┌──

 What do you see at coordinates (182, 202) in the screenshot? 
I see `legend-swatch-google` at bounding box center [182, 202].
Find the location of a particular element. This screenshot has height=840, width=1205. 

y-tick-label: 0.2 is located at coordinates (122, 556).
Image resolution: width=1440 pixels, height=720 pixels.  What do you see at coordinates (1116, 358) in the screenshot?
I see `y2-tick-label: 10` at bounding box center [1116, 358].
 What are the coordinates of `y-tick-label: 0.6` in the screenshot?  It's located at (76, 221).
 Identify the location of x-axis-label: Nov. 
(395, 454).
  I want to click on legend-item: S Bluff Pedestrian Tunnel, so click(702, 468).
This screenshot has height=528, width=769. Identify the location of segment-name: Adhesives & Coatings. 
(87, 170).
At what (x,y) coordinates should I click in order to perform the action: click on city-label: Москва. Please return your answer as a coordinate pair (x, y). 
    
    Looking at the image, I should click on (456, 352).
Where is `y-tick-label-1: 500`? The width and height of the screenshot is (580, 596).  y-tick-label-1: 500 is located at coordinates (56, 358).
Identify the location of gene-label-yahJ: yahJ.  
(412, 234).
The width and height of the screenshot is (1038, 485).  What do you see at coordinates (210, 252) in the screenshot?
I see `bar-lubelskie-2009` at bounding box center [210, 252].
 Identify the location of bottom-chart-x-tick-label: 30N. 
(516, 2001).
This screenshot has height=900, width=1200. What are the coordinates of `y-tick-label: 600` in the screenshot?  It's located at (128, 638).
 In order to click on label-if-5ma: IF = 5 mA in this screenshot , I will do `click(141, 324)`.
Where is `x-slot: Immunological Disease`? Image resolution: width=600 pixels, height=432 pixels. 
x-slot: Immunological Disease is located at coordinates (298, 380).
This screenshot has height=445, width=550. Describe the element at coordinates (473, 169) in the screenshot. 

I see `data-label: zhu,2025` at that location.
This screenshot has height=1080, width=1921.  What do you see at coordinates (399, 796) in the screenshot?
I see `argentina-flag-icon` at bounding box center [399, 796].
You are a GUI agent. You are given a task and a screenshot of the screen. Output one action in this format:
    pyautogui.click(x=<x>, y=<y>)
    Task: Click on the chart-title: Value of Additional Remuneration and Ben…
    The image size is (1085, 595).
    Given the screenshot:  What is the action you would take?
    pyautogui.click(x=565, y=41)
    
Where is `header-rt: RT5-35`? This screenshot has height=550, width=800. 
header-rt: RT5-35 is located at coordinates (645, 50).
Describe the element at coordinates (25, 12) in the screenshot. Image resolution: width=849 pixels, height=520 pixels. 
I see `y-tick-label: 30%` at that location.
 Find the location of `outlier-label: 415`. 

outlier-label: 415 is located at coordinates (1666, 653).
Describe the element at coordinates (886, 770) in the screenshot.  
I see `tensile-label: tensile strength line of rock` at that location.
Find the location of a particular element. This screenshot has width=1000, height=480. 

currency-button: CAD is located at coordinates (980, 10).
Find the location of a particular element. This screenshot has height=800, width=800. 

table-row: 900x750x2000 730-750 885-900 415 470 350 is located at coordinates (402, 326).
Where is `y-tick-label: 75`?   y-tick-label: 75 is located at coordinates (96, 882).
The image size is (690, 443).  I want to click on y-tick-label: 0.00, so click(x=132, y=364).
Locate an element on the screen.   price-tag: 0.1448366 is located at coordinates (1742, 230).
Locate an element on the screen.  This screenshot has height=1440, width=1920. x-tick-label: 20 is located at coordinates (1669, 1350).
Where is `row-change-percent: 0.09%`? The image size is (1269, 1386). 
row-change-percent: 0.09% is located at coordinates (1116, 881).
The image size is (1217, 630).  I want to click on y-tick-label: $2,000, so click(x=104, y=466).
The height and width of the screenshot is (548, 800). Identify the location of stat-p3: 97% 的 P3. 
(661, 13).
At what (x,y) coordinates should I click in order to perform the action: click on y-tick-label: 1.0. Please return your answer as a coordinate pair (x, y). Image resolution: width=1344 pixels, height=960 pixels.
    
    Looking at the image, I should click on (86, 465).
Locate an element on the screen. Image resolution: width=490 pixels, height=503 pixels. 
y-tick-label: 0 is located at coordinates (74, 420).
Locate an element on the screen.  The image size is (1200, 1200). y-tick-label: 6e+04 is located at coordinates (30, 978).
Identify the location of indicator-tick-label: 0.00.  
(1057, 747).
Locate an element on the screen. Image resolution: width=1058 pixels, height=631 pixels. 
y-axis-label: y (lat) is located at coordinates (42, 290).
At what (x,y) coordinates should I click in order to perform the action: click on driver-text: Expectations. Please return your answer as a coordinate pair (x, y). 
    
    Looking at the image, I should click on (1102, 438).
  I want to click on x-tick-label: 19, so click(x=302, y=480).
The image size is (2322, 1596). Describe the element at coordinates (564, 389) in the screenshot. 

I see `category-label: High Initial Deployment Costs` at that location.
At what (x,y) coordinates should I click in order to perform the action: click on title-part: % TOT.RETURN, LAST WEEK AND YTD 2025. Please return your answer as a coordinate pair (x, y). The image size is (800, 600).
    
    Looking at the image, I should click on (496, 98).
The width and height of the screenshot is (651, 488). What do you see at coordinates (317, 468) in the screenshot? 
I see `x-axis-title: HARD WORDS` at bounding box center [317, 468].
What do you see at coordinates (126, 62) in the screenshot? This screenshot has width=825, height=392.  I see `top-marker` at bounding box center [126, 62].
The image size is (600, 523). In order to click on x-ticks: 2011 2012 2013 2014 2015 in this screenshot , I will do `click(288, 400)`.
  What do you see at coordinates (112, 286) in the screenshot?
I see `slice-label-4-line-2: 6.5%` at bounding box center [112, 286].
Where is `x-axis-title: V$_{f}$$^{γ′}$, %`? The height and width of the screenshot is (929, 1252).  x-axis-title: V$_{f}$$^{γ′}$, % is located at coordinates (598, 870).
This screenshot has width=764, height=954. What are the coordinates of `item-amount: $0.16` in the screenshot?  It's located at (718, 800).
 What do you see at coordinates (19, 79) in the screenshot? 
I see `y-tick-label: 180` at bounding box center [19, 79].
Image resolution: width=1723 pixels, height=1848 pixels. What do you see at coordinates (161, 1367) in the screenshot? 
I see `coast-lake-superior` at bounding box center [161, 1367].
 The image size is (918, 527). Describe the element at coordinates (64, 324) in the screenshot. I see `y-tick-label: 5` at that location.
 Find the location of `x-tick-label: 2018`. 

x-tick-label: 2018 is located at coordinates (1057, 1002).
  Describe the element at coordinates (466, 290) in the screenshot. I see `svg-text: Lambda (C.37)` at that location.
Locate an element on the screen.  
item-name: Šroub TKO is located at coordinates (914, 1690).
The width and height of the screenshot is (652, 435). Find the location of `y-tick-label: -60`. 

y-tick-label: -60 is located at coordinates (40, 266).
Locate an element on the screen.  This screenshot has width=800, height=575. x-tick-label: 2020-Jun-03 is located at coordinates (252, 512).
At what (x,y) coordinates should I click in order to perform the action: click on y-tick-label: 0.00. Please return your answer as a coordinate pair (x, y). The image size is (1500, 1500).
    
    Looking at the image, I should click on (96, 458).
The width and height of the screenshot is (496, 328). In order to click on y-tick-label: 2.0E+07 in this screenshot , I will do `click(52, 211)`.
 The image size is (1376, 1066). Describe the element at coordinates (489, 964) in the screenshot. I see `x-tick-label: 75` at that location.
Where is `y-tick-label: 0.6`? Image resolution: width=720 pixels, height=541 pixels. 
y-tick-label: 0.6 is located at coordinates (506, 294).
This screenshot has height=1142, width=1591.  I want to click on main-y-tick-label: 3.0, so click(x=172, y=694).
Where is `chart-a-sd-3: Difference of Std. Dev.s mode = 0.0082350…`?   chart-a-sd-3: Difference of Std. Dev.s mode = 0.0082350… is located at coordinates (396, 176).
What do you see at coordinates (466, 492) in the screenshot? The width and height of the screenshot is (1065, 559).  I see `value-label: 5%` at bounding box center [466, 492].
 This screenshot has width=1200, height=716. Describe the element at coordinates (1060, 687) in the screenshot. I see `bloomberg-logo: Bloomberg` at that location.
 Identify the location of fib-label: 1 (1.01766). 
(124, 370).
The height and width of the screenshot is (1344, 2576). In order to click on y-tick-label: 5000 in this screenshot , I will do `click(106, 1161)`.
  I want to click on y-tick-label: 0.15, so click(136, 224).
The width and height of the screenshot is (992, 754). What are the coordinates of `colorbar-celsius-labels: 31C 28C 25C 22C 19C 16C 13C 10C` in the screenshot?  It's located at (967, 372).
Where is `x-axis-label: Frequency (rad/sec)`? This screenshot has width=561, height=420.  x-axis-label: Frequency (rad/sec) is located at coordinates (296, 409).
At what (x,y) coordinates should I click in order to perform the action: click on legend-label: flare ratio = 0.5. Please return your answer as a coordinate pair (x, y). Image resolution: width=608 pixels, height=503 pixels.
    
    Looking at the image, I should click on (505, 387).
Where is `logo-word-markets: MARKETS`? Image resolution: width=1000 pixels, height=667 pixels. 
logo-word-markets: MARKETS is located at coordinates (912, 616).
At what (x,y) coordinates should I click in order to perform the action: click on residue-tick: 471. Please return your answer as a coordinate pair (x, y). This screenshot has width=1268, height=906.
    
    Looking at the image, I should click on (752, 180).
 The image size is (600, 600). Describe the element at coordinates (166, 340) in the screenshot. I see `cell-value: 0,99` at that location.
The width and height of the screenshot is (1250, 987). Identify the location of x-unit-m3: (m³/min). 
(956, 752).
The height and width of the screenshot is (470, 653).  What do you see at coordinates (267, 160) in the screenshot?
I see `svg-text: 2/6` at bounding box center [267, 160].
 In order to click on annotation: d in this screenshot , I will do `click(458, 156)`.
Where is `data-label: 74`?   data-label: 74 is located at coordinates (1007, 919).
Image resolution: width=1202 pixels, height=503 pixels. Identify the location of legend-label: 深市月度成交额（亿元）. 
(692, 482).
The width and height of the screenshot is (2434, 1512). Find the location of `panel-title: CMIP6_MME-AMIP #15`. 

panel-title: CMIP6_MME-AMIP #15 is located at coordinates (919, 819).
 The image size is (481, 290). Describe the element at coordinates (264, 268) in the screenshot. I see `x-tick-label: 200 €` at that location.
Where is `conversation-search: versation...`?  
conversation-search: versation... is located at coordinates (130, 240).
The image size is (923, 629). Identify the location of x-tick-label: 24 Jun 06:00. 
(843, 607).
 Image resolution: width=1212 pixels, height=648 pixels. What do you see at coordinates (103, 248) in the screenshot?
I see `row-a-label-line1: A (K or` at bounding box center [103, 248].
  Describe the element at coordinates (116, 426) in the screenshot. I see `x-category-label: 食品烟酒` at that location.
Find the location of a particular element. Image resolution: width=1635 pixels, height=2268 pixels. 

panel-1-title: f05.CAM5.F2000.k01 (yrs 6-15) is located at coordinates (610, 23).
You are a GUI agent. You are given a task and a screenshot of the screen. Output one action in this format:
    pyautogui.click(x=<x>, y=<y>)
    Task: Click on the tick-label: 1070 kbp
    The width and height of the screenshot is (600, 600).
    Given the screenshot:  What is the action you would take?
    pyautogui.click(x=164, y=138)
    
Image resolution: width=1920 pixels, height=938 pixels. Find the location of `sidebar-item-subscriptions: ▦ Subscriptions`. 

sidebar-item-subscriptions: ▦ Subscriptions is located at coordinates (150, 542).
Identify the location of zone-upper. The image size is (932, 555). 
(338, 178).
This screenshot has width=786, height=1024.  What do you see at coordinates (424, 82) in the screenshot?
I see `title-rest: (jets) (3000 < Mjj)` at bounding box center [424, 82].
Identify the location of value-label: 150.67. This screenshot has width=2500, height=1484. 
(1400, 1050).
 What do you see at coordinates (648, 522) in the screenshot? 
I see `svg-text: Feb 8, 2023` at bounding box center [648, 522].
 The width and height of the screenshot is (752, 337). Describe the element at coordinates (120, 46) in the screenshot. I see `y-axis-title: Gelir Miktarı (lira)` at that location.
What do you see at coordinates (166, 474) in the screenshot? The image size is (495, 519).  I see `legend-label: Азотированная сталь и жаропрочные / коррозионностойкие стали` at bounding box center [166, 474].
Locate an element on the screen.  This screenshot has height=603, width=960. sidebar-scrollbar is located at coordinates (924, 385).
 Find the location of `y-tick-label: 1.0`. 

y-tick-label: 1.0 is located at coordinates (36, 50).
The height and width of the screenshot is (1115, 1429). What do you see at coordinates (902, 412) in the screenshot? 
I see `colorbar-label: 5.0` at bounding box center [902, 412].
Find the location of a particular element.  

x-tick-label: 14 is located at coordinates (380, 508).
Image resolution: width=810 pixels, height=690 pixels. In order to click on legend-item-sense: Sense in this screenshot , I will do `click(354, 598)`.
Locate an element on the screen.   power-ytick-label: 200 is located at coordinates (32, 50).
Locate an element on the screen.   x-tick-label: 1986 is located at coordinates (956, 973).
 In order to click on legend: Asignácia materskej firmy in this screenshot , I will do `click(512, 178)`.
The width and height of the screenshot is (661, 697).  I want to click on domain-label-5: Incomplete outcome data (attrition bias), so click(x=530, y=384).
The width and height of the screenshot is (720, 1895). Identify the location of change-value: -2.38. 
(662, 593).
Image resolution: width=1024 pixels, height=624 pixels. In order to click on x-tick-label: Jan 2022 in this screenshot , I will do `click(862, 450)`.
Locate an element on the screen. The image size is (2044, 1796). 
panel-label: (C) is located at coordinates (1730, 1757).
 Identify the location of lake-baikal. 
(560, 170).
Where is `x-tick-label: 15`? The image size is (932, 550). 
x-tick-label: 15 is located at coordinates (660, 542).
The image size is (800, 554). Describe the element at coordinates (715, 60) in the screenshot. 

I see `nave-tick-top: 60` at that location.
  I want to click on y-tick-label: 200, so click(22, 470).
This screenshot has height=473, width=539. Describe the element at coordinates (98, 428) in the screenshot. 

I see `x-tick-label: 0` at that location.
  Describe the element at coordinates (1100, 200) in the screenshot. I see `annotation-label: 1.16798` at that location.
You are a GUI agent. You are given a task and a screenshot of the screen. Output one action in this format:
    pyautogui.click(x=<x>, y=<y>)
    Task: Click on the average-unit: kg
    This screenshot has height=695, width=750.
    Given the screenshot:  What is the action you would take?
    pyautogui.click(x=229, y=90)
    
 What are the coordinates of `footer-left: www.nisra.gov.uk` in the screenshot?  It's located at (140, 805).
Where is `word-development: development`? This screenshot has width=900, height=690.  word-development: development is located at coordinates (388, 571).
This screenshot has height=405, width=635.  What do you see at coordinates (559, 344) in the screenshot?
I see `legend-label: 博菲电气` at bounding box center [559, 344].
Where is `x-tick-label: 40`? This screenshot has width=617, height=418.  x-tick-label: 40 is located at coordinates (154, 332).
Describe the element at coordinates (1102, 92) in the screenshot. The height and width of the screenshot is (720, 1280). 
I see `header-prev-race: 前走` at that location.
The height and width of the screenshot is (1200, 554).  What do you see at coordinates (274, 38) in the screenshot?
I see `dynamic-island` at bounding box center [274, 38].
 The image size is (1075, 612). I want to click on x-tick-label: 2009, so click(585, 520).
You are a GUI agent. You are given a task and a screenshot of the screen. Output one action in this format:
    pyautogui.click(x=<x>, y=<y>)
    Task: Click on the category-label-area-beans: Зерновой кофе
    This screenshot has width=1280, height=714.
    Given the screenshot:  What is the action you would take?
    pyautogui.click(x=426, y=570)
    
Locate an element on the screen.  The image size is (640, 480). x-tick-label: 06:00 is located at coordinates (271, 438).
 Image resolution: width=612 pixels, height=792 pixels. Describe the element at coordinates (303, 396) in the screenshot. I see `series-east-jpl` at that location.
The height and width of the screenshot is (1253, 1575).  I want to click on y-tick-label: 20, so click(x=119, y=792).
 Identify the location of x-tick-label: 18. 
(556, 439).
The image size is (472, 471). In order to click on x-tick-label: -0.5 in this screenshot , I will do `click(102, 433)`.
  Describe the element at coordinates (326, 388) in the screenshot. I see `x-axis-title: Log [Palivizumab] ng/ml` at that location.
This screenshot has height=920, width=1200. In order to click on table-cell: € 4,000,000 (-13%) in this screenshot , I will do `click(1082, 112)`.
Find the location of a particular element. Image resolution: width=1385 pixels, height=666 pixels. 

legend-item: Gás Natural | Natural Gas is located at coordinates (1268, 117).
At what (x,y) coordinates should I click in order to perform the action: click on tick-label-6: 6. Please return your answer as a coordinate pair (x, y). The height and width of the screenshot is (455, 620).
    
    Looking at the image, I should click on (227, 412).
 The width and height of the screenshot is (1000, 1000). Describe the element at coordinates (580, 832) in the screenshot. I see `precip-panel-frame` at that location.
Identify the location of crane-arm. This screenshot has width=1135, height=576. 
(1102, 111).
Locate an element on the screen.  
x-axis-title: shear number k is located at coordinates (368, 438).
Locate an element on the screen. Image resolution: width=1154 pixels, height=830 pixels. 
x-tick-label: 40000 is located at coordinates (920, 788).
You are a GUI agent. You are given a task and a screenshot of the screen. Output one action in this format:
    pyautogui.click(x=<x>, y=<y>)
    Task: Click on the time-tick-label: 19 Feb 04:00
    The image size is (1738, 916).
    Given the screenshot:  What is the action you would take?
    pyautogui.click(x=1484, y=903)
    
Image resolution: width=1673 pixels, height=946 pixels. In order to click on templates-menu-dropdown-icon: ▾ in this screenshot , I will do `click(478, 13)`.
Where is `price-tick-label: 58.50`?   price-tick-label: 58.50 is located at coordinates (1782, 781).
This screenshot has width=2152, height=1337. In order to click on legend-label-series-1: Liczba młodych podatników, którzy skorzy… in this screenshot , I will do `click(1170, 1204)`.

└──

- [DIRECTIVE]
Could you quote the items verbatim, beginning at their first line and stopping after the line that contains "y-tick-label: 0.2 is"?

- [RESULT FOR THIS TASK]
 What do you see at coordinates (182, 202) in the screenshot? 
I see `legend-swatch-google` at bounding box center [182, 202].
Find the location of a particular element. This screenshot has height=840, width=1205. 

y-tick-label: 0.2 is located at coordinates (122, 556).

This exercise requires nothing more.